== DIRECTIONS ==
Beneath this task are records; print exactly the stretch of them from the line with "Task: Click the text" through the line with "The image size is (2444, 1464).", both ends included.

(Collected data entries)

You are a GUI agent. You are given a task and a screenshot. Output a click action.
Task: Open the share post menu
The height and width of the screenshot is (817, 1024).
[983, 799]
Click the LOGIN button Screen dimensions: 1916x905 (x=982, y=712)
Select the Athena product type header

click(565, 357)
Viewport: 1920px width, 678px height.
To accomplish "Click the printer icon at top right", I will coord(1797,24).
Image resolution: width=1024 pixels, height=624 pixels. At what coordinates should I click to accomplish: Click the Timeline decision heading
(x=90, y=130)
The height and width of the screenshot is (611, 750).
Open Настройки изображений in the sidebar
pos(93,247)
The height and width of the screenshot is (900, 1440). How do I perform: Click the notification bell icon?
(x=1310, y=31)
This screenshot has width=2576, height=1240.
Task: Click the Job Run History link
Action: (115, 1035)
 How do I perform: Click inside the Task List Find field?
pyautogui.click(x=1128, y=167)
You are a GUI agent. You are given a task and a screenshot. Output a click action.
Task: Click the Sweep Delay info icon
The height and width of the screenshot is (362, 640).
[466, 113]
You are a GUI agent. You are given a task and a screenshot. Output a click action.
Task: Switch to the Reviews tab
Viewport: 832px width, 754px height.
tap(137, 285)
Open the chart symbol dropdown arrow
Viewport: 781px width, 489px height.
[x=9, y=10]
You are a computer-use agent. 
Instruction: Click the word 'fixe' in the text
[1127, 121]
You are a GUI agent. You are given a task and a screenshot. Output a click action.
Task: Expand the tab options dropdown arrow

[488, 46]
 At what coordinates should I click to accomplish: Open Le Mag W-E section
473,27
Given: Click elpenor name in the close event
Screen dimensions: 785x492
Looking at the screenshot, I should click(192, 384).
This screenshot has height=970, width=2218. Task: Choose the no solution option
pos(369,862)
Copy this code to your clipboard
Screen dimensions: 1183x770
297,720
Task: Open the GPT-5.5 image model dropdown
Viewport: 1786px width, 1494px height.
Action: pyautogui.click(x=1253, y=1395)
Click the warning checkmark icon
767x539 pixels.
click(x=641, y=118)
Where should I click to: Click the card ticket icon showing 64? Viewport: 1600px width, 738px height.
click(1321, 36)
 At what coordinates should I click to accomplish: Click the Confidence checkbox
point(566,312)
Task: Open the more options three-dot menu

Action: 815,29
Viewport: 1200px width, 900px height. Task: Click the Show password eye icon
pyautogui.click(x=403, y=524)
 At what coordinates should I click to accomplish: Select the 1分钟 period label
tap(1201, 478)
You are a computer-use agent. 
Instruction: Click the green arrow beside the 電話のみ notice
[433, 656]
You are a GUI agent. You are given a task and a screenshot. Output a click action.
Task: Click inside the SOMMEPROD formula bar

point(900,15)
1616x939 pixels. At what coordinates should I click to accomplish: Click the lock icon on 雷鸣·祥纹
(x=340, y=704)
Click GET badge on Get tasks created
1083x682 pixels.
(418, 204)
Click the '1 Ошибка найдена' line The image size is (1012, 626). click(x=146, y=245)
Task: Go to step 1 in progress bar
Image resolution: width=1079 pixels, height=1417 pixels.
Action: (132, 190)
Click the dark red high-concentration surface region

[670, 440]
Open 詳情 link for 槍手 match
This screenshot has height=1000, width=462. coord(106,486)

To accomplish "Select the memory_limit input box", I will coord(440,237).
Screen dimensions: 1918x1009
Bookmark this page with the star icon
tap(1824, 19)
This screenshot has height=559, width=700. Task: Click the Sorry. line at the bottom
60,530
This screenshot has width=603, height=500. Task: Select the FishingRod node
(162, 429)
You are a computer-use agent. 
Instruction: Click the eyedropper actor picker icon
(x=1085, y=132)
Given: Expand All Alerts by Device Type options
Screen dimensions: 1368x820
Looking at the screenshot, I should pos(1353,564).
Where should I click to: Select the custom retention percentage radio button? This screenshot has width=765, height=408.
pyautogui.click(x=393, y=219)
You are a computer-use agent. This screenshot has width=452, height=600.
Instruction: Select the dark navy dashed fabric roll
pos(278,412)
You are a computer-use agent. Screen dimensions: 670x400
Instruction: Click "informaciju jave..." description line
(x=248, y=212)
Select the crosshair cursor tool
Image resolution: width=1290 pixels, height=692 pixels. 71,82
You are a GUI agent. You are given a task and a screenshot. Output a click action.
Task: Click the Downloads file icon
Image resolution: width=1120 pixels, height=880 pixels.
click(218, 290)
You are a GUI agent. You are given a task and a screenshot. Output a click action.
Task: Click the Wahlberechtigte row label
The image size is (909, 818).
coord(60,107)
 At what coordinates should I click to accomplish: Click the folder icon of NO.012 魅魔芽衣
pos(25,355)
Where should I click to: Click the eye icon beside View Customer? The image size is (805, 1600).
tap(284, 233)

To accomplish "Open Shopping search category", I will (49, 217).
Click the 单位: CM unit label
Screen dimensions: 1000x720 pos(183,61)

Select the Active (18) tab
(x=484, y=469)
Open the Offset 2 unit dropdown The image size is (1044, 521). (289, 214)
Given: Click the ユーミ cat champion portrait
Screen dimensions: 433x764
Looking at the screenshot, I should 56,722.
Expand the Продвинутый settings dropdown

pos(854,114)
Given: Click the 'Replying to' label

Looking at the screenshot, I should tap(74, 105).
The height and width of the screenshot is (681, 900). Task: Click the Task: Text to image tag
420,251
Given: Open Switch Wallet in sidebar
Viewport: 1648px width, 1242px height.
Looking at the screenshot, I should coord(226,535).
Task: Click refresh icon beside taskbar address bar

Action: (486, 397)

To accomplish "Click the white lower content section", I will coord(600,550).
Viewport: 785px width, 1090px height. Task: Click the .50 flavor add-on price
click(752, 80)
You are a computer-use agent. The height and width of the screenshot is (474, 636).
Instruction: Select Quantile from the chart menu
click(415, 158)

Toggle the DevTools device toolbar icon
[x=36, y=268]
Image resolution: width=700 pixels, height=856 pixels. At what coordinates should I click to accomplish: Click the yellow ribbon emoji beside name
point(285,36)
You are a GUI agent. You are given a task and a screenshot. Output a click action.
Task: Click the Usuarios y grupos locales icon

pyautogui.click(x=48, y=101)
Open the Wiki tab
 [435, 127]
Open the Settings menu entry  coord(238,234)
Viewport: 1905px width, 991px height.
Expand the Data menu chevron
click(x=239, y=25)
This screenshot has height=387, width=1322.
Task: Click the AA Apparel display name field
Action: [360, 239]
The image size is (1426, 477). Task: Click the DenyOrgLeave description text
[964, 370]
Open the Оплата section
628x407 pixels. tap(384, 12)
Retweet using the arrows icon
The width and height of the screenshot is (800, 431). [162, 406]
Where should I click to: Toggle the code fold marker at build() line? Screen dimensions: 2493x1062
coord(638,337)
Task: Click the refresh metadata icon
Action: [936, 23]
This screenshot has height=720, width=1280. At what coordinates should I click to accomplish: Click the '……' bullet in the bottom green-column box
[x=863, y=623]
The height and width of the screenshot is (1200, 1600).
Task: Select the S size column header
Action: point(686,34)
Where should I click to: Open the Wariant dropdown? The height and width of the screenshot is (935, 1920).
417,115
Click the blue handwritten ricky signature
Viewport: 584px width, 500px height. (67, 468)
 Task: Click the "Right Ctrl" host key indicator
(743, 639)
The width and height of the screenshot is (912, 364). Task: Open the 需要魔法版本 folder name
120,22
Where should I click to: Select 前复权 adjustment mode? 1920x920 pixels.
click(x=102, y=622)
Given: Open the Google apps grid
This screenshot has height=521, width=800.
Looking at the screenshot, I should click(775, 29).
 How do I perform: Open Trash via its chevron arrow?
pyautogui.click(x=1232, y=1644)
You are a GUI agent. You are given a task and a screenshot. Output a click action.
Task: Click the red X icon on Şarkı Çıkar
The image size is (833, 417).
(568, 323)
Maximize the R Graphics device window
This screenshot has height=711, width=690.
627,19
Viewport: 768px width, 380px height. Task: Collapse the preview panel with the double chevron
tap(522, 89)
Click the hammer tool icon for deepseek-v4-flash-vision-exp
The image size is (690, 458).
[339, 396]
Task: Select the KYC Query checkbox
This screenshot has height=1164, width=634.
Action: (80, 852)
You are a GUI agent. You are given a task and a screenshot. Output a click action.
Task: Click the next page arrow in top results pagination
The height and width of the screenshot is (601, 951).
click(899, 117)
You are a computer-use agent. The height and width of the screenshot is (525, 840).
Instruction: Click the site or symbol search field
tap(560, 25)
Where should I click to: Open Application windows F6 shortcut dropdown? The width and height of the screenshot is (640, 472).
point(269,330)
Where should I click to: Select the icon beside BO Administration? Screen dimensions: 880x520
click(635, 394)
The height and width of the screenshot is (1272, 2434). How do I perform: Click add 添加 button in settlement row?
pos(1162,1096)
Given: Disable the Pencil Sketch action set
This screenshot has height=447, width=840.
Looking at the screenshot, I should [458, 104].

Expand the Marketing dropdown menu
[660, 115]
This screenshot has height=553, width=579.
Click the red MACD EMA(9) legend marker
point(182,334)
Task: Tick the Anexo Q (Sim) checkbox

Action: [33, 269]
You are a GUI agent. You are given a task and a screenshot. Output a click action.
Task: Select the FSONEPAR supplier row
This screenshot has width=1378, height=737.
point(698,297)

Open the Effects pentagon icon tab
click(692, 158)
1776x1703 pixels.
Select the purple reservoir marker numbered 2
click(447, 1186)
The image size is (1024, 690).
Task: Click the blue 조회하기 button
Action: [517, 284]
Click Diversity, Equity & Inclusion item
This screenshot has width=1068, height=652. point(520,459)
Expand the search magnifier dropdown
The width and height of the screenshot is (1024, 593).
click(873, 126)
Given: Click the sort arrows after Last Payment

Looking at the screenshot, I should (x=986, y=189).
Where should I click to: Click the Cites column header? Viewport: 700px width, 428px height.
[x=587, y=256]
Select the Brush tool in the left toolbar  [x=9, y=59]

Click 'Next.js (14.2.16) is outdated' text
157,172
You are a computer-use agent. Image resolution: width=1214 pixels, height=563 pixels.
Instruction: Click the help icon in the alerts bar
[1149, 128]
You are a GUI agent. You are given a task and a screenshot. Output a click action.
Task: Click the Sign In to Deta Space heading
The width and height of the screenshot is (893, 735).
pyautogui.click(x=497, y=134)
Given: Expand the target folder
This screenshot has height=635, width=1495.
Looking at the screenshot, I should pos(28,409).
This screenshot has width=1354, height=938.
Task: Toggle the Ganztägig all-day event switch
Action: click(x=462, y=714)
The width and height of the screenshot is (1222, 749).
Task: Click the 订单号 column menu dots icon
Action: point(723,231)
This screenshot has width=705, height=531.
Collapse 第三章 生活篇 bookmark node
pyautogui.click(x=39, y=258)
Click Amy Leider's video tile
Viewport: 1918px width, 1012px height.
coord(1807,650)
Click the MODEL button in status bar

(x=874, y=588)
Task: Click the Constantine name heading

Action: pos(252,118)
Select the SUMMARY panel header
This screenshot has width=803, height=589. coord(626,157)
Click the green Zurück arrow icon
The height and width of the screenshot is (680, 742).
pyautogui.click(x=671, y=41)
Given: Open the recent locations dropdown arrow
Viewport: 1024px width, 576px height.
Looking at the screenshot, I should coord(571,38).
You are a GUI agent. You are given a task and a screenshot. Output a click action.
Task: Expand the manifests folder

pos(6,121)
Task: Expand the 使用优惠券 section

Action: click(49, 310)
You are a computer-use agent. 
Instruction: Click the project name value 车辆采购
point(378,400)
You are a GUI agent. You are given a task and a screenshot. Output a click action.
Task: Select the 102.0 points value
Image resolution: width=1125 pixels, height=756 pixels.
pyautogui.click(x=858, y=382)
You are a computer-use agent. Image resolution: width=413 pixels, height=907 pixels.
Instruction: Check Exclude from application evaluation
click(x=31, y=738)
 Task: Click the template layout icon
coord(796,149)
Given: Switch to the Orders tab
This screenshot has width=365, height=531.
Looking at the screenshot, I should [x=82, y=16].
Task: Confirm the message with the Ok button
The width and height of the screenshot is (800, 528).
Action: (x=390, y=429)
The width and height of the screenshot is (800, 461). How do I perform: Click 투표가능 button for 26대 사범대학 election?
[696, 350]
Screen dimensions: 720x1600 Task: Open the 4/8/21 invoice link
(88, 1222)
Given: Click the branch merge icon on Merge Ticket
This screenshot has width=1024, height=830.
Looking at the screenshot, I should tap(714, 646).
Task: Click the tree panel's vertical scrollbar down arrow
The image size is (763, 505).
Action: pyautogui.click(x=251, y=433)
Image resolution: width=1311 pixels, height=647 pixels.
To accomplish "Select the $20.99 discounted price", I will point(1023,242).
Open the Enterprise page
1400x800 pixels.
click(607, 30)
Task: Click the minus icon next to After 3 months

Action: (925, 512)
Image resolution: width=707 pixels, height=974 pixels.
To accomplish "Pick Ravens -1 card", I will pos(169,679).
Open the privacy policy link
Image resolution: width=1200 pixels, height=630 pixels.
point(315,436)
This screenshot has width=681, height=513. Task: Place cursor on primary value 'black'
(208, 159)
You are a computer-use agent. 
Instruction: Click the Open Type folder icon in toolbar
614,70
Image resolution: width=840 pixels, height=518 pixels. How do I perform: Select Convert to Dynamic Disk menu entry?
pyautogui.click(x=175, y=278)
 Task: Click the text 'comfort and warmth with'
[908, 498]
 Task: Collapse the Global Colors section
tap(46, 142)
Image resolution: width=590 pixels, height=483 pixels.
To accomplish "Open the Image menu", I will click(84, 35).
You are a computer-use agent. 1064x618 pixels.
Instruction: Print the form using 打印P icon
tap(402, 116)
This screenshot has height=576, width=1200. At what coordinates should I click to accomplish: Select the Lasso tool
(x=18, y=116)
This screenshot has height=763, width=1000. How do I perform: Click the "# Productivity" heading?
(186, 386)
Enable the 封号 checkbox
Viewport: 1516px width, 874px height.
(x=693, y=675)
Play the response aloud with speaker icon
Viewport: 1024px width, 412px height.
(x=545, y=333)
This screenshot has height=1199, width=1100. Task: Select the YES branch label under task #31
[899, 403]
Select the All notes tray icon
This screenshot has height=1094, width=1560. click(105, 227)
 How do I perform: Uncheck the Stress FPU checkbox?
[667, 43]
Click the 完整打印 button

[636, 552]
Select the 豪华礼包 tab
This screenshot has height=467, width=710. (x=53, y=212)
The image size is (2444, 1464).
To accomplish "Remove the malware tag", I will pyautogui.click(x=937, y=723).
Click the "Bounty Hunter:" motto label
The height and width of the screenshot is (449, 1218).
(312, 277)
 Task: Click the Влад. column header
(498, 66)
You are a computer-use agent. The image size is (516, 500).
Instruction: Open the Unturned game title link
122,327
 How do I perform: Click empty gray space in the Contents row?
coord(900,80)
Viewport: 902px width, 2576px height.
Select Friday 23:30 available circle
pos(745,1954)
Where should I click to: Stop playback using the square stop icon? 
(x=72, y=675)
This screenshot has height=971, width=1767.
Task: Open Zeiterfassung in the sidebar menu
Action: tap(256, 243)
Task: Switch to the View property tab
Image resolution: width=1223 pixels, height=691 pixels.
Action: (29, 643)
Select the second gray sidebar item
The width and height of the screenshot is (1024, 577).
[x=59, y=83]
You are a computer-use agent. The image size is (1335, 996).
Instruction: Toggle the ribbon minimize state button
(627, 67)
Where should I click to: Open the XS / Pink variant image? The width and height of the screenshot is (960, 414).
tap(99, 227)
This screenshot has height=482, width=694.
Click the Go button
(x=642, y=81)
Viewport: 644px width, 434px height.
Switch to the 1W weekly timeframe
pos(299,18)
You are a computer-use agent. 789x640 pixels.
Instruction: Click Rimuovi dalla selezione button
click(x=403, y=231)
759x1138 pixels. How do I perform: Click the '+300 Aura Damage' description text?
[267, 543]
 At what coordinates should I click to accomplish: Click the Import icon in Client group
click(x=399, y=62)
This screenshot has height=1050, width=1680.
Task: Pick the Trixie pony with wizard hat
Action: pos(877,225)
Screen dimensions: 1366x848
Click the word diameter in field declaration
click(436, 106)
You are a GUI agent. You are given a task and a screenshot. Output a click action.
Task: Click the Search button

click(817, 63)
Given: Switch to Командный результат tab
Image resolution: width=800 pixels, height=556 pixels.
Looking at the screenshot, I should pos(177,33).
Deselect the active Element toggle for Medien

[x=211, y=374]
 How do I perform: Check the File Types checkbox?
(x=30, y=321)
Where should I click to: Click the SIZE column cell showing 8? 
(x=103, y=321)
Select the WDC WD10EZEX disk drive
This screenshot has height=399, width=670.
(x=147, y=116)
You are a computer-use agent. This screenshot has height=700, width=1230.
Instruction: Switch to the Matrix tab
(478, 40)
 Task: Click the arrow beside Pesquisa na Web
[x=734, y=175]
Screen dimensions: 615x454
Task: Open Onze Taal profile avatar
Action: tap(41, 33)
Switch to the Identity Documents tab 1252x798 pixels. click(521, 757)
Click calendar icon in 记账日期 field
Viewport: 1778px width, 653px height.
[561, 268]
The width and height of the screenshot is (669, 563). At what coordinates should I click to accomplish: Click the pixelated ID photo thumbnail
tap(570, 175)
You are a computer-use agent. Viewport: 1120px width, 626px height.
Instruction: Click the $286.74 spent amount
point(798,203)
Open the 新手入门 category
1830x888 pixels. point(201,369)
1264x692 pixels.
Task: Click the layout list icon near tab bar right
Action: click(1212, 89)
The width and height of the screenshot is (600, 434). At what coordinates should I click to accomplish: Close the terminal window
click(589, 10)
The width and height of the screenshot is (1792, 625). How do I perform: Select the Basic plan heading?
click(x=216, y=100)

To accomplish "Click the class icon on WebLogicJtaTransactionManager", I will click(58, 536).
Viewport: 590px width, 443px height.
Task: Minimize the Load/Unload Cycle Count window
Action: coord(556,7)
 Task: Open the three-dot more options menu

== OUTPUT ==
 Task: Click the text 'comfort and warmth with'
[908, 498]
 Task: Collapse the Global Colors section
tap(46, 142)
Image resolution: width=590 pixels, height=483 pixels.
To accomplish "Open the Image menu", I will click(84, 35).
You are a computer-use agent. 1064x618 pixels.
Instruction: Print the form using 打印P icon
tap(402, 116)
This screenshot has height=576, width=1200. At what coordinates should I click to accomplish: Select the Lasso tool
(x=18, y=116)
This screenshot has height=763, width=1000. How do I perform: Click the "# Productivity" heading?
(186, 386)
Enable the 封号 checkbox
Viewport: 1516px width, 874px height.
(x=693, y=675)
Play the response aloud with speaker icon
Viewport: 1024px width, 412px height.
(x=545, y=333)
This screenshot has height=1199, width=1100. Task: Select the YES branch label under task #31
[899, 403]
Select the All notes tray icon
This screenshot has height=1094, width=1560. click(105, 227)
 How do I perform: Uncheck the Stress FPU checkbox?
[667, 43]
Click the 完整打印 button

[636, 552]
Select the 豪华礼包 tab
This screenshot has height=467, width=710. (x=53, y=212)
The image size is (2444, 1464).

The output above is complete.